# [Data extract]
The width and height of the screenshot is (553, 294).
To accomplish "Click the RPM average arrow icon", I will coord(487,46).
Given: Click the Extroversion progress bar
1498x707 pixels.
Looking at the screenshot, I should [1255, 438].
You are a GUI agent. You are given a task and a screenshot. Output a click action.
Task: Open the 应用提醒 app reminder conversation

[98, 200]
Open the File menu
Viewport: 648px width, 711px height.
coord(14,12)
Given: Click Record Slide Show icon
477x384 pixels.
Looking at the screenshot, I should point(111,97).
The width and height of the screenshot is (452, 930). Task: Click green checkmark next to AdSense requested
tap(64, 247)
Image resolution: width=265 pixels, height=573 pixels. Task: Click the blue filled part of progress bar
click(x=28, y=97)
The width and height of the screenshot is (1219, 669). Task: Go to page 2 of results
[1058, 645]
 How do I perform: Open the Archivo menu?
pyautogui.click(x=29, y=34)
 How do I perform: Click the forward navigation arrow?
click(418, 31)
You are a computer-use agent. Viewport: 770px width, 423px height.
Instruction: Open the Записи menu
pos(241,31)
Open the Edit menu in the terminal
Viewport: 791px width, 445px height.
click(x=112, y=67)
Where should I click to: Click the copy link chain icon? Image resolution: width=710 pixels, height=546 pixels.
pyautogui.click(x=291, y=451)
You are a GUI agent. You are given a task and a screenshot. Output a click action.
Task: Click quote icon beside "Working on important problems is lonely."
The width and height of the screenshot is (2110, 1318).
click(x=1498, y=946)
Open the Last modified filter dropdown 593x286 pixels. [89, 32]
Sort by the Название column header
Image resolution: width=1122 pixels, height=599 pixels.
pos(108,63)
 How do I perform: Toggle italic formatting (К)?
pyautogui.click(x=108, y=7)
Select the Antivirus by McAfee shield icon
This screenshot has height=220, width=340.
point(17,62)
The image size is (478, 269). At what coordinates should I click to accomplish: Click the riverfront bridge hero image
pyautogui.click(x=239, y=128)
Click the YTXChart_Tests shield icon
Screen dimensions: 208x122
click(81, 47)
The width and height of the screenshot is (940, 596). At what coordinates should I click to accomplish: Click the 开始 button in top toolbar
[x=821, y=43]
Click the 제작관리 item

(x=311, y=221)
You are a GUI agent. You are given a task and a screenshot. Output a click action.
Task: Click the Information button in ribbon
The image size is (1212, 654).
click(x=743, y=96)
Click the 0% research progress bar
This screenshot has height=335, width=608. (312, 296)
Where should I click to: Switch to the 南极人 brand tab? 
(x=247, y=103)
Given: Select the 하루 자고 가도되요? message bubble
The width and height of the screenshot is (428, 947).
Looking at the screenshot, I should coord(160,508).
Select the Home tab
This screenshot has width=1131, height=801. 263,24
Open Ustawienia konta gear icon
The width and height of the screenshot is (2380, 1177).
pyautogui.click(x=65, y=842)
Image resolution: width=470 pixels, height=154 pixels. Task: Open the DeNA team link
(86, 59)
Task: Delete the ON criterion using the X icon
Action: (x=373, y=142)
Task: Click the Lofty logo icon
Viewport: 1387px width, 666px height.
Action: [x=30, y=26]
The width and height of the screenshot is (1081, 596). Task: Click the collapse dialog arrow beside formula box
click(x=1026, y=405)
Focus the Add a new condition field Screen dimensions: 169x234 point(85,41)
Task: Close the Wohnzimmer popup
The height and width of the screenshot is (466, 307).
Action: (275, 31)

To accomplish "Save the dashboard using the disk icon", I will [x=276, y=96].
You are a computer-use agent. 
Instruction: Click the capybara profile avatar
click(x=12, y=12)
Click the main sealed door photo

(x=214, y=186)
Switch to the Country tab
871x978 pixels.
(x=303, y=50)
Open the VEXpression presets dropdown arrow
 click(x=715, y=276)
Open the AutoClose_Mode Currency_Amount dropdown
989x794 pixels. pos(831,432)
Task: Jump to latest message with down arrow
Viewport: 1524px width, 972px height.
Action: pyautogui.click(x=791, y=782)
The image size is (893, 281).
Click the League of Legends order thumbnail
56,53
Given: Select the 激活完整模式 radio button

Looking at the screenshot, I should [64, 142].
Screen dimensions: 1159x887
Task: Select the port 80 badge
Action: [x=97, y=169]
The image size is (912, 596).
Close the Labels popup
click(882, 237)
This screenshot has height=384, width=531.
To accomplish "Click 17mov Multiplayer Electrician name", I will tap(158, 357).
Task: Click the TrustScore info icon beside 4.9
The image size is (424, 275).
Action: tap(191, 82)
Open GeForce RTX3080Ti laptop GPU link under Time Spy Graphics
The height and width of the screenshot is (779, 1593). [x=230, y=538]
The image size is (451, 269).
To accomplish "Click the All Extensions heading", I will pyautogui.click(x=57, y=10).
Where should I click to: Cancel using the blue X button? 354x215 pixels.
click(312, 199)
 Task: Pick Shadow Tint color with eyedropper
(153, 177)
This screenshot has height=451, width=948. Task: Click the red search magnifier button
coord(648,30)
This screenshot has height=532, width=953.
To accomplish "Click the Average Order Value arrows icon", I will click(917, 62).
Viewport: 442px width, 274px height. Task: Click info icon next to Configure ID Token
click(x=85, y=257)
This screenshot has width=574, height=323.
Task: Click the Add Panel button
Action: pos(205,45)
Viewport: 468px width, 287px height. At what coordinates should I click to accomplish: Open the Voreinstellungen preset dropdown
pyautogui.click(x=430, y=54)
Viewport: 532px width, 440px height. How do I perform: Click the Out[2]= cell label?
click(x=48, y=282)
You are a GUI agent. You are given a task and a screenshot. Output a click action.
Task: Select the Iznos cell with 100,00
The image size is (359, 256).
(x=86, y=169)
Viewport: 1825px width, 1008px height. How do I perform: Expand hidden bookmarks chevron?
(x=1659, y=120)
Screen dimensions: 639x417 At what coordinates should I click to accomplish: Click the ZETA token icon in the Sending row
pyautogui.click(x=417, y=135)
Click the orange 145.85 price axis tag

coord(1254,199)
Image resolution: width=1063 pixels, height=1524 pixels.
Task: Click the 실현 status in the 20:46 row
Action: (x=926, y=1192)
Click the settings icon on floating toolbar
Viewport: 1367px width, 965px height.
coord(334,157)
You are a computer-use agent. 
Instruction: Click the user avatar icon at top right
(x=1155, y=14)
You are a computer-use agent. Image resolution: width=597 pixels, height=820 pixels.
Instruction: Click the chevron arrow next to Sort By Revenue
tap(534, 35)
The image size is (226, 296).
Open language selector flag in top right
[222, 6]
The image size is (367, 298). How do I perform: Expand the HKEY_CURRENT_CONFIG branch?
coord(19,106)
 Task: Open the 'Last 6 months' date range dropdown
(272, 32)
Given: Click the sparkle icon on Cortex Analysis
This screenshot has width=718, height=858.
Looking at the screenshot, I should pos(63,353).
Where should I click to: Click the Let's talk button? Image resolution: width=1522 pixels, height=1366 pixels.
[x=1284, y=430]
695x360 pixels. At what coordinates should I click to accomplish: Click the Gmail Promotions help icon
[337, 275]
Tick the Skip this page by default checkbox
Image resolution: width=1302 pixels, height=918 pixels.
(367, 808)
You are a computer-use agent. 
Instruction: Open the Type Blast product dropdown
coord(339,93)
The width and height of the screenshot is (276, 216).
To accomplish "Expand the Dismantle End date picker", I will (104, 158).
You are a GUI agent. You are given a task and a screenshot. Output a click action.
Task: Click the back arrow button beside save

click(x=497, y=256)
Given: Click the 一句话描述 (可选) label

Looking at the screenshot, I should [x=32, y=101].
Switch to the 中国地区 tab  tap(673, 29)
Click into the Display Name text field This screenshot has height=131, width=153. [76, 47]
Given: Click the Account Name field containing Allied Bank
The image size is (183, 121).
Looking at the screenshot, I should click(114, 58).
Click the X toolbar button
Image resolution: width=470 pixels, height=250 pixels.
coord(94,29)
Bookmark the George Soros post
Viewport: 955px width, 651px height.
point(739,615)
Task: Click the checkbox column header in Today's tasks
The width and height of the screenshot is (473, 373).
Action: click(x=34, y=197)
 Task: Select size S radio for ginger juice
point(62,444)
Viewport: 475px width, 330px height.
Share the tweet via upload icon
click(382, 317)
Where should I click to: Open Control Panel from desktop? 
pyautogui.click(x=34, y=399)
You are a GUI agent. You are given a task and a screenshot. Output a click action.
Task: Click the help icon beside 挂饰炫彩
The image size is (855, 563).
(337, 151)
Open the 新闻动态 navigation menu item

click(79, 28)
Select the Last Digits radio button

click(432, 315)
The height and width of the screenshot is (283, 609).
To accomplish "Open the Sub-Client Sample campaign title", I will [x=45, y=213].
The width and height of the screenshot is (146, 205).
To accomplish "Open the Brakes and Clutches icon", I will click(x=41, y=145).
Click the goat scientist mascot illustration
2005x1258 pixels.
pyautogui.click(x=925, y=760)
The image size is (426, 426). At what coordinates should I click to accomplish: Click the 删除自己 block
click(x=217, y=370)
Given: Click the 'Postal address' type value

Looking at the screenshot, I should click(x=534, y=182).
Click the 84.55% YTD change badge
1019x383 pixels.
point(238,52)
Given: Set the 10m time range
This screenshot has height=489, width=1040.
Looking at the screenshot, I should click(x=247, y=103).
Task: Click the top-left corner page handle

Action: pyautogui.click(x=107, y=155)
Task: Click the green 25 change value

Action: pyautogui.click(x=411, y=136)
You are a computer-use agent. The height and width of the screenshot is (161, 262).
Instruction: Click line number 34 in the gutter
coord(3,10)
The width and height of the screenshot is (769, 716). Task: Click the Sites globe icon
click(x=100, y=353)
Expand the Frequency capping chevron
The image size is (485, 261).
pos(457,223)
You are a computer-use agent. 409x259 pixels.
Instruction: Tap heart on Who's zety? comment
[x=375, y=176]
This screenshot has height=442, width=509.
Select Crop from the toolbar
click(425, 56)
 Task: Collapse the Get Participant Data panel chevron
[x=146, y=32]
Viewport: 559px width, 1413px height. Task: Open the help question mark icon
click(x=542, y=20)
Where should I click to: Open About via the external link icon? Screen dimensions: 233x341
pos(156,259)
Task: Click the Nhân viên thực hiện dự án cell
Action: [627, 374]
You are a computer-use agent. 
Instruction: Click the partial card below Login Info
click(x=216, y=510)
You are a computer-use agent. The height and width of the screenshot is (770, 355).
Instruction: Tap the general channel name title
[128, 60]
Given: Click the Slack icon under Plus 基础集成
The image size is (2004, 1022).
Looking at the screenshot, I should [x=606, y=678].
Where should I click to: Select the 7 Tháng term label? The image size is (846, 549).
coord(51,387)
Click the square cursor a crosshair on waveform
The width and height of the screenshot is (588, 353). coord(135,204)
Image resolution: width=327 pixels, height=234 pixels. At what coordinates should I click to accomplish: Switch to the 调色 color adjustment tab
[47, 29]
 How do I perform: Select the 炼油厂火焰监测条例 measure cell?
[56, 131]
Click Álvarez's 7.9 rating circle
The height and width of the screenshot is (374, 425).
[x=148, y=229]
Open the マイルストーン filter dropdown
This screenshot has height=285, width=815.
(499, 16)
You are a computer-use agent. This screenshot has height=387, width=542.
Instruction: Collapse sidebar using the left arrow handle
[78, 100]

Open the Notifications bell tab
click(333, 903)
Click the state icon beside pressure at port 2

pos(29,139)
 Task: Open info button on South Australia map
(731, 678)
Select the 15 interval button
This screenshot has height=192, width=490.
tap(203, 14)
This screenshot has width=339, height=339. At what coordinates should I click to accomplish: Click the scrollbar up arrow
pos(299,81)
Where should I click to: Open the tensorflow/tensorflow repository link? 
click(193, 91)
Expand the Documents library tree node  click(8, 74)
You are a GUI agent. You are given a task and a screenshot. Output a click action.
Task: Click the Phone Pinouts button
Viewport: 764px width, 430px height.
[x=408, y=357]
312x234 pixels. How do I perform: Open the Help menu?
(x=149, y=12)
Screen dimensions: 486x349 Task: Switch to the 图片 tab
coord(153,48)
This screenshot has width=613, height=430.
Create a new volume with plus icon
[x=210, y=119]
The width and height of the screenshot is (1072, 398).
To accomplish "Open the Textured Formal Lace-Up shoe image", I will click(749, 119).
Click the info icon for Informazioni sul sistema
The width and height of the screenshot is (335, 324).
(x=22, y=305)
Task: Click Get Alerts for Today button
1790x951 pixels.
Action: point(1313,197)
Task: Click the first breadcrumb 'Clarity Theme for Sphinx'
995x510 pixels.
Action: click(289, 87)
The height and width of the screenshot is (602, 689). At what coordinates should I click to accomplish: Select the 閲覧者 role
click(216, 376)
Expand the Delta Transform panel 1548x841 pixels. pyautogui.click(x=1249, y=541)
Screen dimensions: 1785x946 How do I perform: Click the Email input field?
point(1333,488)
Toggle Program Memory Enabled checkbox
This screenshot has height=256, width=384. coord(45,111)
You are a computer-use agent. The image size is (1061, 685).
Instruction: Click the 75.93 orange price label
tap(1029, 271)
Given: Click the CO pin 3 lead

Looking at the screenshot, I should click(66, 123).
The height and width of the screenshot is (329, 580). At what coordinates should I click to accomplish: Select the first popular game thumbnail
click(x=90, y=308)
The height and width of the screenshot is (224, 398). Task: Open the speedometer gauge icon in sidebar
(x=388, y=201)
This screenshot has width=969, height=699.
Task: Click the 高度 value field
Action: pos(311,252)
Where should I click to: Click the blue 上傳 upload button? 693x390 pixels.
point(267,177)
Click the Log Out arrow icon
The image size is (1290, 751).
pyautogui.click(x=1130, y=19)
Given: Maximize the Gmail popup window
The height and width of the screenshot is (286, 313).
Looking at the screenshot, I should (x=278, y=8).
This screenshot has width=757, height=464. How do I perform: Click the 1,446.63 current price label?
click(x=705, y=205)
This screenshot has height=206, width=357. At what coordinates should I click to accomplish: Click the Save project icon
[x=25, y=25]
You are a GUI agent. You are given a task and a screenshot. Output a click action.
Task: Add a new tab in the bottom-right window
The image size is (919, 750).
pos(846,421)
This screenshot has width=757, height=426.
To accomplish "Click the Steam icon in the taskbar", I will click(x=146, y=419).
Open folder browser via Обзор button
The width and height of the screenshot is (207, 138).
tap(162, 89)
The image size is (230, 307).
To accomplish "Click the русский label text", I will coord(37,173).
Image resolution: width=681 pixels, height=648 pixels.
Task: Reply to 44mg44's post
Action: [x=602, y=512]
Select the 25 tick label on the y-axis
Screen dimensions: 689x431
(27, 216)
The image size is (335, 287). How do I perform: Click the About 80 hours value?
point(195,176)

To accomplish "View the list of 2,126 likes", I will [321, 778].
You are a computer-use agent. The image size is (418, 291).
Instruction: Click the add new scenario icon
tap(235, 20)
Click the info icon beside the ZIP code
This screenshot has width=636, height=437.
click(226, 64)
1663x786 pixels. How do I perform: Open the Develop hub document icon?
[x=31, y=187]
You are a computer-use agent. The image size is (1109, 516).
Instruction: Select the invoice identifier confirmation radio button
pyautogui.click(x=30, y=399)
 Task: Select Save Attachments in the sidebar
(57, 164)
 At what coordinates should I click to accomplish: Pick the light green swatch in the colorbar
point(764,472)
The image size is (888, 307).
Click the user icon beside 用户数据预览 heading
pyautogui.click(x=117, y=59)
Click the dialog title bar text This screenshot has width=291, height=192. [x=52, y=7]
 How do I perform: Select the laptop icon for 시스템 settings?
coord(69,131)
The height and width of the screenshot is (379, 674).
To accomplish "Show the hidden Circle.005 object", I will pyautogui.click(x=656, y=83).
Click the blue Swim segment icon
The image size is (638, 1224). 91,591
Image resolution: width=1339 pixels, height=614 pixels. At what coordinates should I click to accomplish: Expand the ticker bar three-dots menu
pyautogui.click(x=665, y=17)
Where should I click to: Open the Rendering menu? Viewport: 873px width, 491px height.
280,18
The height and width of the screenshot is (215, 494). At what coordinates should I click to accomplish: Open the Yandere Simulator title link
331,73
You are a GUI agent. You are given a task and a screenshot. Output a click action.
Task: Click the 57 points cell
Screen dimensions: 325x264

# [Exercise instructions]
Reproduce exactly the section above that begins at the line containing "Screen dimensions: 486x349" and ends at the line containing "The width and height of the screenshot is (1072, 398).", leaving out all other lines.

# [Exercise response]
Screen dimensions: 486x349 Task: Switch to the 图片 tab
coord(153,48)
This screenshot has width=613, height=430.
Create a new volume with plus icon
[x=210, y=119]
The width and height of the screenshot is (1072, 398).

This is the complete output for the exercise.